EXERCISE REQUIREMENTS:
Give back an exact copy of the lines in the records below, from the line that has "Viewport: 1920px width, 1080px" through the line that has "Disable Swim-off Events", and nothing besides.

LISTED RECORDS:
######

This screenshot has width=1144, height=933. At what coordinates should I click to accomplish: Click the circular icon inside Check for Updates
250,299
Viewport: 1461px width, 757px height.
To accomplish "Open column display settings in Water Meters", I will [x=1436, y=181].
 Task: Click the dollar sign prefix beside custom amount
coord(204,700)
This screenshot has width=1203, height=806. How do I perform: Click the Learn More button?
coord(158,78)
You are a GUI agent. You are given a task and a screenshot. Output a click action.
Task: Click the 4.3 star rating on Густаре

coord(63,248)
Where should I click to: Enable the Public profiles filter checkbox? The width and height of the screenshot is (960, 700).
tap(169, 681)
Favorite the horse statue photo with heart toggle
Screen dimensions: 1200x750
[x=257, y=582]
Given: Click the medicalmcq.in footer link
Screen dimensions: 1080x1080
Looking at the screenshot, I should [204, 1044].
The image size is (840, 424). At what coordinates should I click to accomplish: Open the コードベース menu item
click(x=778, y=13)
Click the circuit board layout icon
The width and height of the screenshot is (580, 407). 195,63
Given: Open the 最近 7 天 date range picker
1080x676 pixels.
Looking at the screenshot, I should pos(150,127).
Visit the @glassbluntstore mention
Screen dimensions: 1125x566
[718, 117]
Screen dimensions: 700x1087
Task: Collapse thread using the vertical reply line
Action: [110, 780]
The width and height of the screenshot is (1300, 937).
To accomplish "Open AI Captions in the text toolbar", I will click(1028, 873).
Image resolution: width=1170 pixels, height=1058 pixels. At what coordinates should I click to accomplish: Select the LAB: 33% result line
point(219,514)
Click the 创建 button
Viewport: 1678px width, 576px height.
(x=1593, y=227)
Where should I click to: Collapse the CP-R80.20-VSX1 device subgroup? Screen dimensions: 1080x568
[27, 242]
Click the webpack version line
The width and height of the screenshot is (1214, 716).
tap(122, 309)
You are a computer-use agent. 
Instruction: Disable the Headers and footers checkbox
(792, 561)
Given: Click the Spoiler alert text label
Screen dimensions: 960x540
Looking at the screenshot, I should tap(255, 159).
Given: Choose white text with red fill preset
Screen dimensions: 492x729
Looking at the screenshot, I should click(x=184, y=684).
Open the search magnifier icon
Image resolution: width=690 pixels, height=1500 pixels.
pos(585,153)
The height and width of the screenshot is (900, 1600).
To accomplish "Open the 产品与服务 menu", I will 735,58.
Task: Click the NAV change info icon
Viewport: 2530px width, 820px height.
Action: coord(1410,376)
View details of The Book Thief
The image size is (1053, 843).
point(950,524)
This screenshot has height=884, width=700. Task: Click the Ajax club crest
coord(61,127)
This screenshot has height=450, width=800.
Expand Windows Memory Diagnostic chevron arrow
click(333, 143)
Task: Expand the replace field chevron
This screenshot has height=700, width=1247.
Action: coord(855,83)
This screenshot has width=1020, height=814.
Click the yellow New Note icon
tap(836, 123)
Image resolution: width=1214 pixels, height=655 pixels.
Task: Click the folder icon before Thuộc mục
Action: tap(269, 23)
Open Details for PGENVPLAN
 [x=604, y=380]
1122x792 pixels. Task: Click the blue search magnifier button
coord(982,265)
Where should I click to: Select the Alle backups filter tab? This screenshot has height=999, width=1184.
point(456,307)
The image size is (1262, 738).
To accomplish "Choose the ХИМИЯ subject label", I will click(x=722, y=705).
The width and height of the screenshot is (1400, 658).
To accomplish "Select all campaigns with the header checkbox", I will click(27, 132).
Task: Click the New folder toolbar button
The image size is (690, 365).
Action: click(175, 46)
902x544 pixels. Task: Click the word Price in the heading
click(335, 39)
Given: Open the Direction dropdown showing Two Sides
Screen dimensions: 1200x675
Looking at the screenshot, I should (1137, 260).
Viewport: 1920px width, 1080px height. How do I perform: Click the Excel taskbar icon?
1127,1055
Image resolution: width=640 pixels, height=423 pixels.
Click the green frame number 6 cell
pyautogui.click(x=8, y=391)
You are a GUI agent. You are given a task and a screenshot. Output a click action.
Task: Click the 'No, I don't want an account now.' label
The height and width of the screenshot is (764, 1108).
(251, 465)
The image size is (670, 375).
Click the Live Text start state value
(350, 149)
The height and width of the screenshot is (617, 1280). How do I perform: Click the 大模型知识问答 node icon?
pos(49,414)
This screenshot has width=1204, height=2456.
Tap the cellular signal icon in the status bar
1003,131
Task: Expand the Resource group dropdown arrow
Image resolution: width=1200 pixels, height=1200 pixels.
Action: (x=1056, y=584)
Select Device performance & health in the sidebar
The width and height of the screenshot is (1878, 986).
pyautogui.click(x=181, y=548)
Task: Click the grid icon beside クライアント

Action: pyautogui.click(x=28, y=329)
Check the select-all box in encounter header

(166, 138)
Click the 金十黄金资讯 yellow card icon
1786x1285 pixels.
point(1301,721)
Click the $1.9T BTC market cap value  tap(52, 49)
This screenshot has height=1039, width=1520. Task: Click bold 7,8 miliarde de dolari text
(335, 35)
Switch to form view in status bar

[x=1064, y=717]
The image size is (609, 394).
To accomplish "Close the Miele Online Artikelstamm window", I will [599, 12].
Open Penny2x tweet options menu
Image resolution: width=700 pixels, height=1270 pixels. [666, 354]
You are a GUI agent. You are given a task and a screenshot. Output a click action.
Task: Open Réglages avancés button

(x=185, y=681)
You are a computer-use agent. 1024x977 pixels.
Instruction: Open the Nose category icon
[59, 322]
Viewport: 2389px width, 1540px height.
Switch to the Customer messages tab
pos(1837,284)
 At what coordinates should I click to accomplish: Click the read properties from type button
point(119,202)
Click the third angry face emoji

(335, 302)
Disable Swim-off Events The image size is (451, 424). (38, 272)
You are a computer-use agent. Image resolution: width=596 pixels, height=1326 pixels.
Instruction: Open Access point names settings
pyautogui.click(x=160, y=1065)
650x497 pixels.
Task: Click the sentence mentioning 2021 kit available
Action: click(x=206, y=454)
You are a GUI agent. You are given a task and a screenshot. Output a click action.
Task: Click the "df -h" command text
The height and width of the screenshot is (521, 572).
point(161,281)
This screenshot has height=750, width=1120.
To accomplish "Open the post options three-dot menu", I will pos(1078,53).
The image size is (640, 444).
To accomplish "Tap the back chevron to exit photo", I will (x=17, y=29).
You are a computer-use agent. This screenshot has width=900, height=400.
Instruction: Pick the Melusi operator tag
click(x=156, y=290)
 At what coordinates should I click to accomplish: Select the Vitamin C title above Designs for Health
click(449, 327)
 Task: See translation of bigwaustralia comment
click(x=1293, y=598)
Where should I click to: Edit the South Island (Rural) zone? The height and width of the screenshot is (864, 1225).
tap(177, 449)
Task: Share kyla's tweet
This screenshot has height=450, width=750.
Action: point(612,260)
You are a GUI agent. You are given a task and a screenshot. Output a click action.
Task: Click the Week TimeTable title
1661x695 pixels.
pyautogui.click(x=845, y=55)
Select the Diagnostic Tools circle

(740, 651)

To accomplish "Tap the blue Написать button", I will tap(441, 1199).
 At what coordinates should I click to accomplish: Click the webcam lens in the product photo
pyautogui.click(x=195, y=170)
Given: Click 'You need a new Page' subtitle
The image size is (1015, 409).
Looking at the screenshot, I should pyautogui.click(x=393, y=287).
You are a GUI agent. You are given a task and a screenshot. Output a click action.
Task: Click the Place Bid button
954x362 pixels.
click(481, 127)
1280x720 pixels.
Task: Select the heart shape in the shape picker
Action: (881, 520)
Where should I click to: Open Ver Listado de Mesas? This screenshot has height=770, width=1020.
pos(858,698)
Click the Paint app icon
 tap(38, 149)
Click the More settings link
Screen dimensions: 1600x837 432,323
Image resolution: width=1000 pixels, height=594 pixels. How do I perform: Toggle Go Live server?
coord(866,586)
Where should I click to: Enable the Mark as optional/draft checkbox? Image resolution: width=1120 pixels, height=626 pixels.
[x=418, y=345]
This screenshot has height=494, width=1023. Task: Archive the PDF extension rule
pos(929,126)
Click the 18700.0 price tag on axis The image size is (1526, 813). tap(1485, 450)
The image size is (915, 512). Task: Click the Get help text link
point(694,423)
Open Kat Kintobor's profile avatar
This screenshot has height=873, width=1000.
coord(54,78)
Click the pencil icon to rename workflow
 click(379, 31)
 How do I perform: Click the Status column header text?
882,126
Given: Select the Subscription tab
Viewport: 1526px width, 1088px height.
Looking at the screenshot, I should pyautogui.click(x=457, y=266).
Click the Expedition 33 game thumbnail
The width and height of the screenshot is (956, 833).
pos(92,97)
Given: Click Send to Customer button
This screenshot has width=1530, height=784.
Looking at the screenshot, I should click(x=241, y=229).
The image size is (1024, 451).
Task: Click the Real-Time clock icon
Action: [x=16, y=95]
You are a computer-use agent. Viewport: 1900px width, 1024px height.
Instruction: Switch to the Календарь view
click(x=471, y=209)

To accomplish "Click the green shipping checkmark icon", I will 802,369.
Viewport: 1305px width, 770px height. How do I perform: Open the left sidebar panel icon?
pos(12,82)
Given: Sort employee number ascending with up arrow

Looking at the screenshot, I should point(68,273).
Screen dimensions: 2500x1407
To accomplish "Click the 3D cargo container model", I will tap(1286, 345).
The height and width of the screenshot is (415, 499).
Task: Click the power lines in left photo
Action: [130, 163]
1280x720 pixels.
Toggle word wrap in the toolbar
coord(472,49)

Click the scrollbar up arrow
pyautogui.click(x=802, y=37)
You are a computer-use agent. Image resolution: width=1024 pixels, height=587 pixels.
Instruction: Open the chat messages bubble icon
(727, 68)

######

ANSWER FOR THIS EXERCISE:
Viewport: 1920px width, 1080px height. How do I perform: Click the Excel taskbar icon?
1127,1055
Image resolution: width=640 pixels, height=423 pixels.
Click the green frame number 6 cell
pyautogui.click(x=8, y=391)
You are a GUI agent. You are given a task and a screenshot. Output a click action.
Task: Click the 'No, I don't want an account now.' label
The height and width of the screenshot is (764, 1108).
(251, 465)
The image size is (670, 375).
Click the Live Text start state value
(350, 149)
The height and width of the screenshot is (617, 1280). How do I perform: Click the 大模型知识问答 node icon?
pos(49,414)
This screenshot has width=1204, height=2456.
Tap the cellular signal icon in the status bar
1003,131
Task: Expand the Resource group dropdown arrow
Image resolution: width=1200 pixels, height=1200 pixels.
Action: (x=1056, y=584)
Select Device performance & health in the sidebar
The width and height of the screenshot is (1878, 986).
pyautogui.click(x=181, y=548)
Task: Click the grid icon beside クライアント

Action: pyautogui.click(x=28, y=329)
Check the select-all box in encounter header

(166, 138)
Click the 金十黄金资讯 yellow card icon
1786x1285 pixels.
point(1301,721)
Click the $1.9T BTC market cap value  tap(52, 49)
This screenshot has height=1039, width=1520. Task: Click bold 7,8 miliarde de dolari text
(335, 35)
Switch to form view in status bar

[x=1064, y=717]
The image size is (609, 394).
To accomplish "Close the Miele Online Artikelstamm window", I will [599, 12].
Open Penny2x tweet options menu
Image resolution: width=700 pixels, height=1270 pixels. [666, 354]
You are a GUI agent. You are given a task and a screenshot. Output a click action.
Task: Open Réglages avancés button

(x=185, y=681)
You are a computer-use agent. 1024x977 pixels.
Instruction: Open the Nose category icon
[59, 322]
Viewport: 2389px width, 1540px height.
Switch to the Customer messages tab
pos(1837,284)
 At what coordinates should I click to accomplish: Click the read properties from type button
point(119,202)
Click the third angry face emoji

(335, 302)
Disable Swim-off Events The image size is (451, 424). (38, 272)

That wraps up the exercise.